As we build connections between former students and volunteers on social media, the stories of how tutors/mentors have had an impact in the lives of kids, as well as the way the community keeps providing support in adult lives, can provide even stronger evidence to the value of these programs and the need to provide consistent support so that programs can recruit and retain staff who are the glue to keeping kids and volunteers involved.

The grand Tutor/Mentor Reunion
I've records of youth and volunteer participation in the programs I've led extending back to the early 1970s. I've begun to so some network analysis showing how I'm connected to youth and volunteers on my Facebook page and how other staff and volunteers are still connected. I think that with a creative advertising campaign, tutor/mentor programs could attract former participants to an on-line space. This reunion could extend to tutor/mentor programs throughout Chicago and the country. There are probably several million people in the US who have been tutors, mentors or student participants in these programs since the early 1970s. Imagine if we could connect them in one huge on-line community of people helping each other, and working to close the social and economic gaps that separate rich and poor in America today.

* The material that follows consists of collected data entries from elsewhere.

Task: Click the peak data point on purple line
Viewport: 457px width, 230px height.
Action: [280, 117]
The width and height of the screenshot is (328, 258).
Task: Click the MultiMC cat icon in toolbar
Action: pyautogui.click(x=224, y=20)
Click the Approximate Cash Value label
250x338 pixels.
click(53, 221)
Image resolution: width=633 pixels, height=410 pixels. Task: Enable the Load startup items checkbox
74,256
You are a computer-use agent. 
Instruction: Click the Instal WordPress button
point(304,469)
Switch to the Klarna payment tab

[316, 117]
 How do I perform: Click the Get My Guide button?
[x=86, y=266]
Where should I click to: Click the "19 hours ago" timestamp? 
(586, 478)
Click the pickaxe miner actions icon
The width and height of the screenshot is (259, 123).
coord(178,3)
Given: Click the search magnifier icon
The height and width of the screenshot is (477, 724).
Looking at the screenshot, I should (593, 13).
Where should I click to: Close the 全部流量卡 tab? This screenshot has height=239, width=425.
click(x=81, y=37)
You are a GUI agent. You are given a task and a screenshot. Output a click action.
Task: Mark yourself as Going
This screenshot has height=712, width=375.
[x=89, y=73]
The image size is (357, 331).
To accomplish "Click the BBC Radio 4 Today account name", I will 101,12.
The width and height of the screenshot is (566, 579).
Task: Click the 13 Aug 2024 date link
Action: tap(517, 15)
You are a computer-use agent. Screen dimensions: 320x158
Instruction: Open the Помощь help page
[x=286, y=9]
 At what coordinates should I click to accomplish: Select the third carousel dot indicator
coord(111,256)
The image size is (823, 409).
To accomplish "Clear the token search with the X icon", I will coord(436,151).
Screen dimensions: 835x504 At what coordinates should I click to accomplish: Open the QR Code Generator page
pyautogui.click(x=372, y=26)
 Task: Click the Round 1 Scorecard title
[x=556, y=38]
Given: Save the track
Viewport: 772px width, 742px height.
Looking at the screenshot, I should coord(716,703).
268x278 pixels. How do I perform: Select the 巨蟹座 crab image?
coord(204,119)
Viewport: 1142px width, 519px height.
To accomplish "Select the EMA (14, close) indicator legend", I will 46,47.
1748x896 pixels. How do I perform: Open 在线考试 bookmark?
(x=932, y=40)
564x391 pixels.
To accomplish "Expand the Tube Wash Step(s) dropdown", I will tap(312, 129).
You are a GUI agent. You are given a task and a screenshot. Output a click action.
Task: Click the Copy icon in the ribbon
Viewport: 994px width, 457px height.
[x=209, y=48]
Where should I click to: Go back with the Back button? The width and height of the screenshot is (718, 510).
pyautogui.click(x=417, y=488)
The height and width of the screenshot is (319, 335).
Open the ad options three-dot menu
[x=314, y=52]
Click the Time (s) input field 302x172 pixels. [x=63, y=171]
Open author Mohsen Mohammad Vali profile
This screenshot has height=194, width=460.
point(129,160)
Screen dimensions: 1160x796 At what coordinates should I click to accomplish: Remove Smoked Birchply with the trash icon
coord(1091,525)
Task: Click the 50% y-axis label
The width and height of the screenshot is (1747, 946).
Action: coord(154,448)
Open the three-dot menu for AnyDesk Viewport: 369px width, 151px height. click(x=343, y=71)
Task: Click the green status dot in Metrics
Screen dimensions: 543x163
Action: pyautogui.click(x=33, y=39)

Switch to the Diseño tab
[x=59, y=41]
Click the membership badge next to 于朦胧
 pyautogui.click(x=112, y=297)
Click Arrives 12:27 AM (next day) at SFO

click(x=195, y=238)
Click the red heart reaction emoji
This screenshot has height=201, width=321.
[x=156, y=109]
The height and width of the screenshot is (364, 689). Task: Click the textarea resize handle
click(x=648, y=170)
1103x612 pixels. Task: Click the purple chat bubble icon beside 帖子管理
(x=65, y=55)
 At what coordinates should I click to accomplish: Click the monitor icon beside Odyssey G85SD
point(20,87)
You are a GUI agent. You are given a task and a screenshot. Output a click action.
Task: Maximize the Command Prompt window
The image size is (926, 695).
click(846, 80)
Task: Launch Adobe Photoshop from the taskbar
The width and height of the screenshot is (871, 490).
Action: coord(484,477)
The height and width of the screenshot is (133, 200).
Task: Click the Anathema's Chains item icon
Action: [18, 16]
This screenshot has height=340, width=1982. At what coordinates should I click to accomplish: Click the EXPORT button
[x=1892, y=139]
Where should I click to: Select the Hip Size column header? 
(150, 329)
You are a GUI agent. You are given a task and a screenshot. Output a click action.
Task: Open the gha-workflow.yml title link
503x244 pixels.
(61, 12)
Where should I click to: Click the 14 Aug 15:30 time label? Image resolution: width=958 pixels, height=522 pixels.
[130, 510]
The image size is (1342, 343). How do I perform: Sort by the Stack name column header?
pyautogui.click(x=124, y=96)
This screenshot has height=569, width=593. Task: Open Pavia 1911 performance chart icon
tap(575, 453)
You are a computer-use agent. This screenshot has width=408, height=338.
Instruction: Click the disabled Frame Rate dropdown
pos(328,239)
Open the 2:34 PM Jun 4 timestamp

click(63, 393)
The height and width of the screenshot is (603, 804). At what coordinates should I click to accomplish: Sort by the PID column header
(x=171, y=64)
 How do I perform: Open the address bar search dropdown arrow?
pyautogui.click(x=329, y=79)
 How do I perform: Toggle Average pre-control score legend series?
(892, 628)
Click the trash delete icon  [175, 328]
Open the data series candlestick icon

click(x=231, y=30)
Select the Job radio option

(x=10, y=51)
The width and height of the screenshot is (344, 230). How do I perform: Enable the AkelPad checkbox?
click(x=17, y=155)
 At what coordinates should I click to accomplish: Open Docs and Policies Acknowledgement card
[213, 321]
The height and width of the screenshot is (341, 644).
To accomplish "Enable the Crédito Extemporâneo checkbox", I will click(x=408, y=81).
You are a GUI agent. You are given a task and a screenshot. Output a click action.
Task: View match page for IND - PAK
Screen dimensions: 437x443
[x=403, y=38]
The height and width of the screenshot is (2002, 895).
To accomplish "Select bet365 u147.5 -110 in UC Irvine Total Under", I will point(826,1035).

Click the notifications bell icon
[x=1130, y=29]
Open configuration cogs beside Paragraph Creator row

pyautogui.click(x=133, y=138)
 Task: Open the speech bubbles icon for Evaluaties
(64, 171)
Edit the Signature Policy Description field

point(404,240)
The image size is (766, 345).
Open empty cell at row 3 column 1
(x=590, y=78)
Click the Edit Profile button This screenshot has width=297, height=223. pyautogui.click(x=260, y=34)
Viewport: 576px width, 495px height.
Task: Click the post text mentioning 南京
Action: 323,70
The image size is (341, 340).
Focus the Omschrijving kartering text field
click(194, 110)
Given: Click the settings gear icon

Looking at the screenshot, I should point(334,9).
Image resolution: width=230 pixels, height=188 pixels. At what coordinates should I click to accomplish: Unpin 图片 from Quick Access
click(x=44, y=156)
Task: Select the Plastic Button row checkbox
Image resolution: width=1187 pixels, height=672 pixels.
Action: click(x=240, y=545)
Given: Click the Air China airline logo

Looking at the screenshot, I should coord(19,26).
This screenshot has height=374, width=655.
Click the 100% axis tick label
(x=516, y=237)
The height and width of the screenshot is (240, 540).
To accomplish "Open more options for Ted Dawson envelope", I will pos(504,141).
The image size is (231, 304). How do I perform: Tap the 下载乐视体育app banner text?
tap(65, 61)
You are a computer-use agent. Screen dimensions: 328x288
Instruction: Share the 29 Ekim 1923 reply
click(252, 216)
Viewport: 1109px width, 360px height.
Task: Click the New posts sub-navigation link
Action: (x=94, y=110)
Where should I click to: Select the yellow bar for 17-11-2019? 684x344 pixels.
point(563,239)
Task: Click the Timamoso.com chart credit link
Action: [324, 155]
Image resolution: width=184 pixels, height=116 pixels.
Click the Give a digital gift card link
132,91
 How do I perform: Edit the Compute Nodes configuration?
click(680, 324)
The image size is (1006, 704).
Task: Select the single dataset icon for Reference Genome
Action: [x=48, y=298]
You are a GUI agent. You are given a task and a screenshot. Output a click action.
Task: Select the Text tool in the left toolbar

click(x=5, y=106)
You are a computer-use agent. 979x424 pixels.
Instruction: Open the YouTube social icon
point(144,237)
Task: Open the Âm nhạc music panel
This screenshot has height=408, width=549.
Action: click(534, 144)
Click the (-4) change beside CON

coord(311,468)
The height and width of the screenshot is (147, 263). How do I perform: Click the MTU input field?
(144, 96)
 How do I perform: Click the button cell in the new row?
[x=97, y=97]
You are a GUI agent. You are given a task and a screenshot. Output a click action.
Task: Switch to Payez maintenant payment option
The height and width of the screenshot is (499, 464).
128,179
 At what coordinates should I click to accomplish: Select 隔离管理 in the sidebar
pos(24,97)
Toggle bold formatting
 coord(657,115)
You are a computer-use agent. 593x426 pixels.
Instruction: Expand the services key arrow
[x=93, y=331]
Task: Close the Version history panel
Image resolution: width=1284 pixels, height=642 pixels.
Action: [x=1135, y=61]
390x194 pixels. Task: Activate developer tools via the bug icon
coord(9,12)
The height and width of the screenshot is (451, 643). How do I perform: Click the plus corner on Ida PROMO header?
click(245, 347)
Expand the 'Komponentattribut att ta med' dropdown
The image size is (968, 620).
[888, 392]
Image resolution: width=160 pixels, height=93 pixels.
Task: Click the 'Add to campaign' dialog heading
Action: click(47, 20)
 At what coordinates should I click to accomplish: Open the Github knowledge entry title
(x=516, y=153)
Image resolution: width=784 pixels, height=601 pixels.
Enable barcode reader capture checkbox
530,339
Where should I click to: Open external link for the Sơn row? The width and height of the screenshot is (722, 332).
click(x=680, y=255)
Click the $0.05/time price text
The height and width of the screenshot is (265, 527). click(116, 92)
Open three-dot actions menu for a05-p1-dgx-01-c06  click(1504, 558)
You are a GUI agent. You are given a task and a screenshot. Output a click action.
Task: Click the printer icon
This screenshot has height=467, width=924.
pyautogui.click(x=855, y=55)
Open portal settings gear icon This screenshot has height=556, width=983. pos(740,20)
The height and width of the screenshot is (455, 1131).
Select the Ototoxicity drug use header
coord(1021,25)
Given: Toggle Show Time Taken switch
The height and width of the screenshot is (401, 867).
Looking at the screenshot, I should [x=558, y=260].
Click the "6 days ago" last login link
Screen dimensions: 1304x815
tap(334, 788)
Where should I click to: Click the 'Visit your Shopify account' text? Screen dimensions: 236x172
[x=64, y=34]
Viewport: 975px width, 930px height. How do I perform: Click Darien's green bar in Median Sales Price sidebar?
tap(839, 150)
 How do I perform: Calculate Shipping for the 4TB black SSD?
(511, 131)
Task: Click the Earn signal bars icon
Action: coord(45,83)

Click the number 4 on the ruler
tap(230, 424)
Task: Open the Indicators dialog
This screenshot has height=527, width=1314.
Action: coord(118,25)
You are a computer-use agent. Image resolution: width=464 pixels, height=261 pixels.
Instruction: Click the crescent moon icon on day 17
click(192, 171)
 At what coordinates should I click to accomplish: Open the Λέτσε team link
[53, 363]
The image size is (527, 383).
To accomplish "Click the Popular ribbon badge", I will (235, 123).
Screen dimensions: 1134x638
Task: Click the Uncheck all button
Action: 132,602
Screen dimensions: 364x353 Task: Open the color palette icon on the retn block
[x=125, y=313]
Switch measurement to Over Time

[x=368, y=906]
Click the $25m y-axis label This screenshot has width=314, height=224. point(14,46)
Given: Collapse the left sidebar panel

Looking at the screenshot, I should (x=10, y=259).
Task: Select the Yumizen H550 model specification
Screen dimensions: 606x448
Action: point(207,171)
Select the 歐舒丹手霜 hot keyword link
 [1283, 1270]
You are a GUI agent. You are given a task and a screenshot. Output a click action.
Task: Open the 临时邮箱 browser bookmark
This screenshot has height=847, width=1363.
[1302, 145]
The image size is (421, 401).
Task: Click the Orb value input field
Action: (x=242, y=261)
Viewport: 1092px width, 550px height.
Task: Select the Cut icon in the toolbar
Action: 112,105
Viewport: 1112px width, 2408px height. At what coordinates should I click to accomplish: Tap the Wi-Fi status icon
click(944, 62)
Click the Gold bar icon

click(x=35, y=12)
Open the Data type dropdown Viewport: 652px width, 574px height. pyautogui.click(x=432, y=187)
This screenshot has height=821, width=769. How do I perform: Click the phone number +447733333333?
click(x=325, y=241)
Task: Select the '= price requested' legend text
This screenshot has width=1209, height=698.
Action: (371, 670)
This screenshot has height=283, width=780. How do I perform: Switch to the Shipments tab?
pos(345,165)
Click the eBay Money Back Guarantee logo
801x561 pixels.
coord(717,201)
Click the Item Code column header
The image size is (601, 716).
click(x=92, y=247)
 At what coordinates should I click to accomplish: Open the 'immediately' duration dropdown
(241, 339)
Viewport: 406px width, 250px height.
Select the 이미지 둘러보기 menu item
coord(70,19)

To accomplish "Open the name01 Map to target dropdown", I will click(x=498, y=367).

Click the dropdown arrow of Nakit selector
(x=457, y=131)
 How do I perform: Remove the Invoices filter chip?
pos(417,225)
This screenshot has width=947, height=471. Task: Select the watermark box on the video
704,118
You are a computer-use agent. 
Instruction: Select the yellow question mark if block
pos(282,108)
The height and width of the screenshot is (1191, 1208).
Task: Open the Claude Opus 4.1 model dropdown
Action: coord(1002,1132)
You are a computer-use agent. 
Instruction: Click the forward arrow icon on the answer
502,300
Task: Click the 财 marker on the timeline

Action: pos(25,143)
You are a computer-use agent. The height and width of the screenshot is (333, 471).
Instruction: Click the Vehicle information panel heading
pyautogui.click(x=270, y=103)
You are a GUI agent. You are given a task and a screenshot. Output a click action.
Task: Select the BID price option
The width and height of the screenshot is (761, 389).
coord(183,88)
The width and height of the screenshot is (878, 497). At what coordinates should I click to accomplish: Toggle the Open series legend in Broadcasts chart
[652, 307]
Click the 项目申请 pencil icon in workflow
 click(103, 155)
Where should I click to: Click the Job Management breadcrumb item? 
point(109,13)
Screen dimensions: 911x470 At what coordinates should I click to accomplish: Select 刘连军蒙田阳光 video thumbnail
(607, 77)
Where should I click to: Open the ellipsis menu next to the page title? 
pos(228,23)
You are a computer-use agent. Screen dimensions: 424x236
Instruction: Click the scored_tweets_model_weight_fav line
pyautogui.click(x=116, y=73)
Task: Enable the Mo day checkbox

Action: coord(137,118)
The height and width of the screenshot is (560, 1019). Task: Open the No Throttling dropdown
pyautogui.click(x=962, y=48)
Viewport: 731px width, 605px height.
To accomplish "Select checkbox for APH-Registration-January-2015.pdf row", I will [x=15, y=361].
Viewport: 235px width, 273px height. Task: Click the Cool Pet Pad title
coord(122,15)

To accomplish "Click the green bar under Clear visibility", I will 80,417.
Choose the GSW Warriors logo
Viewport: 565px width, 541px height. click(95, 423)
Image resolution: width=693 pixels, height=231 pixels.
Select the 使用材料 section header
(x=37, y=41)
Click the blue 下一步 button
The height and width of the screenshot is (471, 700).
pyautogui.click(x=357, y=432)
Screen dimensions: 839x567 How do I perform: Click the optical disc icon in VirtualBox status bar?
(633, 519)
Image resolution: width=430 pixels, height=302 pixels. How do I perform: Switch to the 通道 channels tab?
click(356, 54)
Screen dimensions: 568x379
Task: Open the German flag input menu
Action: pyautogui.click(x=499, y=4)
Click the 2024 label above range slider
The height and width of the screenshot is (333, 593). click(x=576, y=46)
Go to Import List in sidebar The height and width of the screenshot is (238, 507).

Most kids born in big city poverty don't have a network like this. The kids who have been part of the tutor/mentor programs I've led since 1975 do. In addition, youth who have been part of some of the other tutor/mentor programsother tutor/mentor programs operating in Chicago have had this type of long-term support. I've been building a list of programs, but have not had the manpower to dig deeper into what they do to show which have long-term strategies and which don't.

That's one of many things I've not been able to do as well as they need to be done.

I've been trying to develop a GIS mapping capacity as well as a social network analysis capacity (read more here)for many years. This is all part of a 4-part strategy which is shown on this concept map, which also shows work that needs to be done.

I was never able to find consistent funding or consistent volunteer involvement to do this under the non-profit tax structure of Cabrini Connections, Tutor/Mentor Connection, and so far, I've not found funding, volunteers and other needed support under the Tutor/Mentor Institute, LLC structure I created in 2011 after the Cabrini Connections Board of Directors voted to no longer support the T/MC strategy.

I think the process and tools I've been trying to develop could be applied in any urban area, and could be offered through different leadership structures, such as a college institute, a free standing non profit, a business initiative, etc. I don't think this strategy should be placed in the Mayor or Governor or President's office because when political leaders change, so do the programs they support. We need consistent support of efforts that build and sustain mentor-rich programs that does not change every few years. In addition, there's too much innovation involved, and too much ambiguity. Government funding does not encourage the type of flexibility and entrepreneurship needed to build and sustain this network of youth supports for such a long period.

I've been volunteering my time, talent and dollars to build this platform for over 20 years. I've been sharing my ideas freely on this blog and in the pages of the Tutor/Mentor Institute, LLC site, which allows anyone to take these ideas and implement them as part of their own leadership...without ever telling me or compensating me for initiating the ideas.

That's acceptable. The goal is to help kids, not make me rich.

However, in order to continue to develop this ideas, and build the tools that are needed, I do need financial support, as well as partners/co-owners and volunteers who will help do the technical work, the marketing, and the relationship building that is needed to carry this strategy into the future. Can you help?